Paperback, Dead Pet, and a Passing
Two Micros and a Personal Note
(inspired by the prompt Write about a mystery from 28 Writing Prompts for the 2022 Flash Fiction Challenge)
Lana watches the mug totter and the baby try her legs; the fall is inevitable for both. The paperback absorbs coffee like the kids’ washcloths drink bathwater. She scolds herself for leaving coffee unattended. She scolds kids (silently) for being awake at 4:47. Lana ties her pajamas while leaping toward towels. The baby points at the spill. The toddler rolls to her tummy and gawks at the mess. Lana reminds herself not to swear, a task typically reserved for closer to 6:00. She dries the liquid (not really cleaning it) and considers the paperback. Still Life curls on the table.
A Personal Note
My father-in-law passed away. My kids, who are nine, seven, and three, were able in their own ways to say goodbye this past weekend.
My nine-year-old asks specific details about what happens in the brain when a stroke occurs. He puzzles about dementia. My seven-year-old gives more hugs than usual, and shares with her first grade class about her grandpa. My toddler rampages, oblivious.
I am not ready for this. But we’ve been ready for this for years.
There will be a short service on Friday. My older two kids will attend. My husband, having spent all last week at the hospice, is coping with life after death as well as he can.
This is normal. Not unusual. And it still hurts.
(inspired by the prompt Write about a character attempting to be heartfelt from the same source as above)
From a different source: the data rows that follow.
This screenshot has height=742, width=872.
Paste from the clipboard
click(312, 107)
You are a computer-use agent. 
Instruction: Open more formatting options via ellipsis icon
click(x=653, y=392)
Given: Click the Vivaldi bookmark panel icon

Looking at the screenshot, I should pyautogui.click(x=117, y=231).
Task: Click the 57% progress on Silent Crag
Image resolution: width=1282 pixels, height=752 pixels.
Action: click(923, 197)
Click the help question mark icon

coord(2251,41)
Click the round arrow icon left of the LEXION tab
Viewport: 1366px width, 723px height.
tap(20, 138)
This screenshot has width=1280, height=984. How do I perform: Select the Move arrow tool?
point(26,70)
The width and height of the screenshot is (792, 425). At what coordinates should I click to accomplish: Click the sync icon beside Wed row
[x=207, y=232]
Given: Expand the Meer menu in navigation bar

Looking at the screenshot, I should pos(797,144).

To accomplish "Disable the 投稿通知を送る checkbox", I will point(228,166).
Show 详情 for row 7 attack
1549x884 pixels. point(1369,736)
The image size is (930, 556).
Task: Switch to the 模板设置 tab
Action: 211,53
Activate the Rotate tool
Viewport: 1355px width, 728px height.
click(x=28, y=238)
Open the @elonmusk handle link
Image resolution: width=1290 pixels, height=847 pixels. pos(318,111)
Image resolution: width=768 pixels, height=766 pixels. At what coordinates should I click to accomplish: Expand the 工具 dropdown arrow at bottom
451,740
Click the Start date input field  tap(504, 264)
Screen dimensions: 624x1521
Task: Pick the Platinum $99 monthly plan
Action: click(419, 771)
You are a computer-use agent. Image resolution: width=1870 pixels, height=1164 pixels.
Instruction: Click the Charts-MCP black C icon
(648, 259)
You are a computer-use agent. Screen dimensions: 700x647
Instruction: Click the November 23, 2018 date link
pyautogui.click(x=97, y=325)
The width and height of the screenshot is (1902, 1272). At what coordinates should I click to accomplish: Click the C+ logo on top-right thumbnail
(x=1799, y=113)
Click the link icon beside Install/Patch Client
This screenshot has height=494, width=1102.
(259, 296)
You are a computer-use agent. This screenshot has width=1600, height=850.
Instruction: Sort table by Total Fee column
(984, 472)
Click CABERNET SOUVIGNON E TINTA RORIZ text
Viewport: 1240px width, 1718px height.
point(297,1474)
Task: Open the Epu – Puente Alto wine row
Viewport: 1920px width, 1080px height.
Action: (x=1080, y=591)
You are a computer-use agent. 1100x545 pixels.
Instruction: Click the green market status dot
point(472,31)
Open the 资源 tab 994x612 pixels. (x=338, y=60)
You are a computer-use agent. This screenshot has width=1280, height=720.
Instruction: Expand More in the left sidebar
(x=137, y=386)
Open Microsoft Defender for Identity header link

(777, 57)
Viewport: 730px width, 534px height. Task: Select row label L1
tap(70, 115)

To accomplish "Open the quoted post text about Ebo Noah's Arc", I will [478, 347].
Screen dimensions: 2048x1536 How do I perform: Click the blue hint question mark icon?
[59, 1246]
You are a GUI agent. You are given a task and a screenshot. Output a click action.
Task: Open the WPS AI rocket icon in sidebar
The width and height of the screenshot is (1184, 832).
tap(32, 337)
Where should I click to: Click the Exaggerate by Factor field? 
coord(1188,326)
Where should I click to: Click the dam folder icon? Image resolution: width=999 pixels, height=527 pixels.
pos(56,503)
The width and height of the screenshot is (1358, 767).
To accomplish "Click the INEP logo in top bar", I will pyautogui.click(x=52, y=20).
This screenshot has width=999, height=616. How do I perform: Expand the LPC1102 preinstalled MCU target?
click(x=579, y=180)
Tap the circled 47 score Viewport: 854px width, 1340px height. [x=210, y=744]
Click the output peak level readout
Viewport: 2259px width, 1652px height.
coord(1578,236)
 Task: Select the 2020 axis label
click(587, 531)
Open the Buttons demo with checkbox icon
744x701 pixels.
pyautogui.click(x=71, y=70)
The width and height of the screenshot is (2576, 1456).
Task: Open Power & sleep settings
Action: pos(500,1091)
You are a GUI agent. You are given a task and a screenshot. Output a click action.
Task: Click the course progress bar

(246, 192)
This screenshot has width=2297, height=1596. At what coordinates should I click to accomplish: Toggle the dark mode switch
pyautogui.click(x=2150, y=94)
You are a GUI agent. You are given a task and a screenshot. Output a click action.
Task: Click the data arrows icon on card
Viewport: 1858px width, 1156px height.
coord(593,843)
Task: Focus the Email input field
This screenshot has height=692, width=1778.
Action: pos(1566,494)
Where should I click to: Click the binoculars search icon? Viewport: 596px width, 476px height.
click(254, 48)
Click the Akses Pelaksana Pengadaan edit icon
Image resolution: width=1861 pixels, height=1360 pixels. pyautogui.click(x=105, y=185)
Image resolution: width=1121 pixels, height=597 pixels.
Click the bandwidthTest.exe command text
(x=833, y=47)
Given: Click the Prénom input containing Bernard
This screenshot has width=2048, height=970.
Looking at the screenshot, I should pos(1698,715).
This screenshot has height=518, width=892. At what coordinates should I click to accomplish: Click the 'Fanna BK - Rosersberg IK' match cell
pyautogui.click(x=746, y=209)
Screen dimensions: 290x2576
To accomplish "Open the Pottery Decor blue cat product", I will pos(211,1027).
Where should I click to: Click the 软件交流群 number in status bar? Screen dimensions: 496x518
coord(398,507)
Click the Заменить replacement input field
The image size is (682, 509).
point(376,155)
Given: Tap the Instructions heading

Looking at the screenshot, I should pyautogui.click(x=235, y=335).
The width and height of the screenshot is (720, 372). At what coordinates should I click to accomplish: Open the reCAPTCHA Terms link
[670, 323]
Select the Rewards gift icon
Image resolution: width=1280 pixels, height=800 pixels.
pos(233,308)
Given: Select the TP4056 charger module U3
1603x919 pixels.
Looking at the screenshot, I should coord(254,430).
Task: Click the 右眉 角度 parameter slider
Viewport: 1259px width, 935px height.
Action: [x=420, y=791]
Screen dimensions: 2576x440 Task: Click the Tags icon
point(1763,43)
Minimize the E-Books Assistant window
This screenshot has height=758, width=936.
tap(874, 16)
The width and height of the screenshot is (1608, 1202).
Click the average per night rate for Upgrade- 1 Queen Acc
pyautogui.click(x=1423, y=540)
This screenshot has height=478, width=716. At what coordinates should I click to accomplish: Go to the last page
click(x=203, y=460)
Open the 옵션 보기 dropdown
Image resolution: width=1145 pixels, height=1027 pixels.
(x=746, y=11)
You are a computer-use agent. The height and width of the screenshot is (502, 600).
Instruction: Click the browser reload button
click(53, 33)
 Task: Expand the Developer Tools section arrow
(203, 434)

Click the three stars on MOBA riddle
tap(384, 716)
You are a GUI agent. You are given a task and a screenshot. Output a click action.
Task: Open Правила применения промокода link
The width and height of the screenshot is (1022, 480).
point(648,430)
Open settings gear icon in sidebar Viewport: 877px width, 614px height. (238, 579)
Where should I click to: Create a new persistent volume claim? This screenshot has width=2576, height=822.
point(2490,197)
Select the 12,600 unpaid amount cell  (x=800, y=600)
I see tears. He is six years old. Everybody knows fish die. “Child, stop crying.” “Lucky’s gone.” I put my hands on his soft shoulders. I try to keep them still. They’re trembling again. “I want Mommy.” “It’s just a fish.” I remember my Lucky. My chicken, Louise. I was his age. I helped Daddy prepare Louise for dinner. “Fish die, like everything else.” He shudders. “Will I see Lucky when I die?” I imagine all the dead people and dead pets bumping into each other and bunking together in a crowded afterlife. How uncomfortable. “No, child. You’ll be dead.”
Thanks for reading. I do appreciate it.